Hawaii regulators have opened a proceeding to establish and discuss a potential microgrid services tariff. (Photo: Provided under Creative Commons CC0, Pixaby. Photo by BKD)

Docket No. 2018-0163, currently before the Hawaii Public Utilities Commission, applies to Hawaiian Electric, Hawaii Electric Light and Maui Electric, collectively known as the HECO companies. 

The commission is inviting stakeholder comment within 20 days of the order filing on July 10th.
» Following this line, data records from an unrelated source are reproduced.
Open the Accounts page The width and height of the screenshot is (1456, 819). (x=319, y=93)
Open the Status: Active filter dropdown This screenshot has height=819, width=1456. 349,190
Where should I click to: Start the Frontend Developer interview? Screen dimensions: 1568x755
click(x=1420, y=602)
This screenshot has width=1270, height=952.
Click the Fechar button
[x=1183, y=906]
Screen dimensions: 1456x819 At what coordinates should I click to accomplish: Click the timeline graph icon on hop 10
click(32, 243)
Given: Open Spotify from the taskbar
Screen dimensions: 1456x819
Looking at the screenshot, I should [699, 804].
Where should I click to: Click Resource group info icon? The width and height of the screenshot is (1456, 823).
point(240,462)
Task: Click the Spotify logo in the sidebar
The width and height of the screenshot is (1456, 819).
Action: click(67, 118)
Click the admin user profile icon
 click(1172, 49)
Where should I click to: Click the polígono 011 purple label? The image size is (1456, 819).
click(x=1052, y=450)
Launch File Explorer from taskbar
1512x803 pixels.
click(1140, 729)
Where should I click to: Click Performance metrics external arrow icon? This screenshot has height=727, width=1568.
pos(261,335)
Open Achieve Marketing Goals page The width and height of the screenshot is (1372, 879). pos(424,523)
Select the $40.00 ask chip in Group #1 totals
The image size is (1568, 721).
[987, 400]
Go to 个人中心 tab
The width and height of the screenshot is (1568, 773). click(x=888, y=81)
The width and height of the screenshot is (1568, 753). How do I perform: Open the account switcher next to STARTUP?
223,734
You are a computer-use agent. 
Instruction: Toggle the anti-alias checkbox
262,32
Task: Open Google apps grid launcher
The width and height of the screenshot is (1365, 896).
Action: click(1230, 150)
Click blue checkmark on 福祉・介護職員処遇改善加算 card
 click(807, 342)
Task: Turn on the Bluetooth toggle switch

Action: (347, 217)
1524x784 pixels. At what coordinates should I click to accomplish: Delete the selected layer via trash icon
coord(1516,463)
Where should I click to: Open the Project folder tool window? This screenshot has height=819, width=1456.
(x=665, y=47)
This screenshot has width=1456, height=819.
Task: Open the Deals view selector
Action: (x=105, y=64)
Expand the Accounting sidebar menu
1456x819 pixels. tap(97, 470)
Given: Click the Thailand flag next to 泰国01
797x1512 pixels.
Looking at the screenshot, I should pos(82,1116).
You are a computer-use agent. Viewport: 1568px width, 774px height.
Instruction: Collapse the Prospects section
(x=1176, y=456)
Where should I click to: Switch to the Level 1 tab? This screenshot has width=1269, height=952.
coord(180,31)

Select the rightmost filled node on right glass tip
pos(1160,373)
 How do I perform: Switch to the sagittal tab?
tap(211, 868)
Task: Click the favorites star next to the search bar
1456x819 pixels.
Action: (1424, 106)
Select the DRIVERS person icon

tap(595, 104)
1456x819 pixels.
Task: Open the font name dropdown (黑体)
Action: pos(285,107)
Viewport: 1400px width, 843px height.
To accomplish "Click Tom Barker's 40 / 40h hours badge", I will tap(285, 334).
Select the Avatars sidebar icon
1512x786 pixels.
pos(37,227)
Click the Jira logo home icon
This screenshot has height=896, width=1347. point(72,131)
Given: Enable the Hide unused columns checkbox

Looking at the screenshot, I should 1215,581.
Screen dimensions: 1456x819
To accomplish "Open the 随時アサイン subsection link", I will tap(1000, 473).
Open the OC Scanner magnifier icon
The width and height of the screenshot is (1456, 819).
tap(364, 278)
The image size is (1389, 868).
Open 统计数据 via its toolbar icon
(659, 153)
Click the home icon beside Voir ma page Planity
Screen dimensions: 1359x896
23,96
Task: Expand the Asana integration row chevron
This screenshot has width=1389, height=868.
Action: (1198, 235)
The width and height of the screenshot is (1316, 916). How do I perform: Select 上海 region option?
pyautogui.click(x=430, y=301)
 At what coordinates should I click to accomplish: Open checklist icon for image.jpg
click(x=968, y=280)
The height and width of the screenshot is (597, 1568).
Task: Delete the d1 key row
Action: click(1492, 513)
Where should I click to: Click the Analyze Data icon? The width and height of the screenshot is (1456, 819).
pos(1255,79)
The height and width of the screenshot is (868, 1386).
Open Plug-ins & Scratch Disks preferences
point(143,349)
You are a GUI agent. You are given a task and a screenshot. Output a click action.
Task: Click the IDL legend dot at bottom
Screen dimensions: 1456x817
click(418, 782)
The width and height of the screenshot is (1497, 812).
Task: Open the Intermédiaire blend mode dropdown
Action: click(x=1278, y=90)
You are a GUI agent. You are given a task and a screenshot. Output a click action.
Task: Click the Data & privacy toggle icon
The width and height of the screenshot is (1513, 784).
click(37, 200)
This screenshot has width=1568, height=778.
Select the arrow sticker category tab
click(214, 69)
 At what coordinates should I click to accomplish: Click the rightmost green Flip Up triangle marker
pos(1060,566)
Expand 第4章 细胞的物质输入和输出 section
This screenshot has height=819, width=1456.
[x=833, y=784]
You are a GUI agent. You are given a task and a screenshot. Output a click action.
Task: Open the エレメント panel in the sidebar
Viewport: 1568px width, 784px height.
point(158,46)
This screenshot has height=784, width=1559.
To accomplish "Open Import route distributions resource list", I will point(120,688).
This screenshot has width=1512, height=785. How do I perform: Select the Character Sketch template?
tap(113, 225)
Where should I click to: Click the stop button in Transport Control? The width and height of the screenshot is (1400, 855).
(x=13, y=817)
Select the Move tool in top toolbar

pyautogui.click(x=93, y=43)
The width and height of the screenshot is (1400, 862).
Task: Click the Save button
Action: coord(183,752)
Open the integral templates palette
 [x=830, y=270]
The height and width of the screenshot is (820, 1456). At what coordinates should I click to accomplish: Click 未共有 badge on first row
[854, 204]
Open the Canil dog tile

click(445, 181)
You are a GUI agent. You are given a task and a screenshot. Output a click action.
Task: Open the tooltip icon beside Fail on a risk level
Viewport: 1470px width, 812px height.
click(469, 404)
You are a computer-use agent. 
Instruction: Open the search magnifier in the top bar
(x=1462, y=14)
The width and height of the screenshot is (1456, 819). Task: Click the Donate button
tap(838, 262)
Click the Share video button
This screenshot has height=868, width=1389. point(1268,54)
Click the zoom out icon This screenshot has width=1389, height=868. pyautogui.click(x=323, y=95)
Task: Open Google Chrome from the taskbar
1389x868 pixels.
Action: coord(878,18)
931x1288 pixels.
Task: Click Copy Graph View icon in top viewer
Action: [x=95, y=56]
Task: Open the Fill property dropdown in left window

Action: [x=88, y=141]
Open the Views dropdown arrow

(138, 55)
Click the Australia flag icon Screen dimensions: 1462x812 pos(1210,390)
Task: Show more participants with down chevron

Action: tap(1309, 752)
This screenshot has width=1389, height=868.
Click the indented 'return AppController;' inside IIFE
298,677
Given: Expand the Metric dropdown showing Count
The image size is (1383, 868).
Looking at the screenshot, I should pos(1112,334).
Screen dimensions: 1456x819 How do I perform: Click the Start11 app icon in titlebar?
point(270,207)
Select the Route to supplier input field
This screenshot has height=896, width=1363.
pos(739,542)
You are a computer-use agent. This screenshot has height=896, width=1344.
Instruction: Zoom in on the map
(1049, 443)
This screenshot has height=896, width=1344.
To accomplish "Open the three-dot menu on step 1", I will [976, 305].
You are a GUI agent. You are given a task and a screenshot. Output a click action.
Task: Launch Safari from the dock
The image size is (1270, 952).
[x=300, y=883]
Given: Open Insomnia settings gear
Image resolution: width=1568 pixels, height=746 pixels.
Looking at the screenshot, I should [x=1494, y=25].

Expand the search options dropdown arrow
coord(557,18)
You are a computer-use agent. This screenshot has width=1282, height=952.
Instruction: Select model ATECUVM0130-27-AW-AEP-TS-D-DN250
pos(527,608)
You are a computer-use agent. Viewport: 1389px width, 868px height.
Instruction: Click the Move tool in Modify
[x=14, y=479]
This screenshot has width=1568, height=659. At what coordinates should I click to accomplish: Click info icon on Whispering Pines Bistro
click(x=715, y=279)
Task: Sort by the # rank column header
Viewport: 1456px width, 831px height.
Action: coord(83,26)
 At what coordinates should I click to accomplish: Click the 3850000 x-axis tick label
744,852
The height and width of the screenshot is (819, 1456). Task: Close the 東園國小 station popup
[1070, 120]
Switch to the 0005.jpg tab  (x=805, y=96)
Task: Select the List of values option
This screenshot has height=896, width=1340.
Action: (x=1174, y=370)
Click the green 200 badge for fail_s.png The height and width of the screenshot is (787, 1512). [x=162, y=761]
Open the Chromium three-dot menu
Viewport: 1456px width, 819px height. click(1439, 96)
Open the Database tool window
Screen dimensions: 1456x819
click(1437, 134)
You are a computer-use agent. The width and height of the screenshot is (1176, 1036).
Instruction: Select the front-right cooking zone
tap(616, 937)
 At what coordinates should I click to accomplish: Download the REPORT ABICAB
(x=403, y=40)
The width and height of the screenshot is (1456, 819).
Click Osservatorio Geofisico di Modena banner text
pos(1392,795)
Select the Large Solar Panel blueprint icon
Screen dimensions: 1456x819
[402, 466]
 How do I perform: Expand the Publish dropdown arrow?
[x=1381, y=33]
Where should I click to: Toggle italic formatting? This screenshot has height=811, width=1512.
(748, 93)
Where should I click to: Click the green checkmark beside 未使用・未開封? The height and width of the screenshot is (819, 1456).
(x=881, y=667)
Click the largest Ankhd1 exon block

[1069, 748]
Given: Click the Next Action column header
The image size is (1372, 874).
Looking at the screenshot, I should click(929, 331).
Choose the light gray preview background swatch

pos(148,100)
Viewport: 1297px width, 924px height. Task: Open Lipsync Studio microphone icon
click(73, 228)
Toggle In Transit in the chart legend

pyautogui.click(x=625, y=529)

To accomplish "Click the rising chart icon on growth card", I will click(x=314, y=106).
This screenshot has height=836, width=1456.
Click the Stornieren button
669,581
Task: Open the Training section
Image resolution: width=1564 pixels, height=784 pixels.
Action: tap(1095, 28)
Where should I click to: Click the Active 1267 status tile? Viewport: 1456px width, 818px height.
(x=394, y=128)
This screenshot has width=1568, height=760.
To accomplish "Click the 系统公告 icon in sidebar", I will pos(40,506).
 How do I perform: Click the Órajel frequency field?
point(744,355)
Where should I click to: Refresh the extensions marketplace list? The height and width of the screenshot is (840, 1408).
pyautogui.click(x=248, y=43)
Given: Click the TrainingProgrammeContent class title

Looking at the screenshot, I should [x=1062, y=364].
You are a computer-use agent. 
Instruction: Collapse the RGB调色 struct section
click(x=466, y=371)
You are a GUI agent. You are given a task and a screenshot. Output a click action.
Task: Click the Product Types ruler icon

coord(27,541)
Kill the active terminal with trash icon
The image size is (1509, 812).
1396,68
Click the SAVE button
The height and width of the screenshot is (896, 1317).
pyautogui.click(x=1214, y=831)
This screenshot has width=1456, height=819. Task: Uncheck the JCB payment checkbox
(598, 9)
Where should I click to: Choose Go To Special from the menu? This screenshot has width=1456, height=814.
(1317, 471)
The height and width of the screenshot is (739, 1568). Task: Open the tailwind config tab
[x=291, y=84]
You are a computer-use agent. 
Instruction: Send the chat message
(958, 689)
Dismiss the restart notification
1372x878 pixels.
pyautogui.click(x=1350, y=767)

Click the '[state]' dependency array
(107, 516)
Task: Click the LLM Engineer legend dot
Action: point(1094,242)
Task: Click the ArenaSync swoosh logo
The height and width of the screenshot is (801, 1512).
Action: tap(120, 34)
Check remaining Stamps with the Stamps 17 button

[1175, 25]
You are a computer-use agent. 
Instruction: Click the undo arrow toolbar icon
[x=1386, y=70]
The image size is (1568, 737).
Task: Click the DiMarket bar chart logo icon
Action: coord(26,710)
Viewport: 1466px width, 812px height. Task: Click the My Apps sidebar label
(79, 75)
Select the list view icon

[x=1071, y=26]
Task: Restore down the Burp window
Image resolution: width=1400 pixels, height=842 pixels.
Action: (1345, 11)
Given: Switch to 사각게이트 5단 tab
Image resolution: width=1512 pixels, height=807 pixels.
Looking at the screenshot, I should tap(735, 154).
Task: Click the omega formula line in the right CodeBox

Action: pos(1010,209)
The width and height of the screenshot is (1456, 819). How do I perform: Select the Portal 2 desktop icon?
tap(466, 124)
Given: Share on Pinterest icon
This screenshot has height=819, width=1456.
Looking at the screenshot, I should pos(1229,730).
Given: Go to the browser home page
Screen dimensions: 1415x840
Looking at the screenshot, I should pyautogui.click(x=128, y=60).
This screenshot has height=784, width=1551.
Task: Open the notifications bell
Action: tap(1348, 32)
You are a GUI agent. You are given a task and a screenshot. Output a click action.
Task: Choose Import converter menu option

After the deadline, the commission will establish a statement of issues to be addressed in the docket, along with a schedule for proceeding. 

The conversation began after the governor signed Act 200 into law last week, which seeks to establish greater structure around microgrid “interconnection and the value of microgrid services” through the use of a microgrid services tariff.

The act references the fact that Hawaii is more vulnerable than other states to disruptions in its energy systems due to extreme weather events, concluding that “microgrids can provide valuable services to the public utility electricity grid, including energy storage and demand response, to support load shifting, frequency response and voltage control,” among other benefits, including energy resiliency.

Not only can microgrids serve as backup power in an emergency, but they also can work to facilitate “the achievement of Hawaii’s clean energy policies,” according to the legislation.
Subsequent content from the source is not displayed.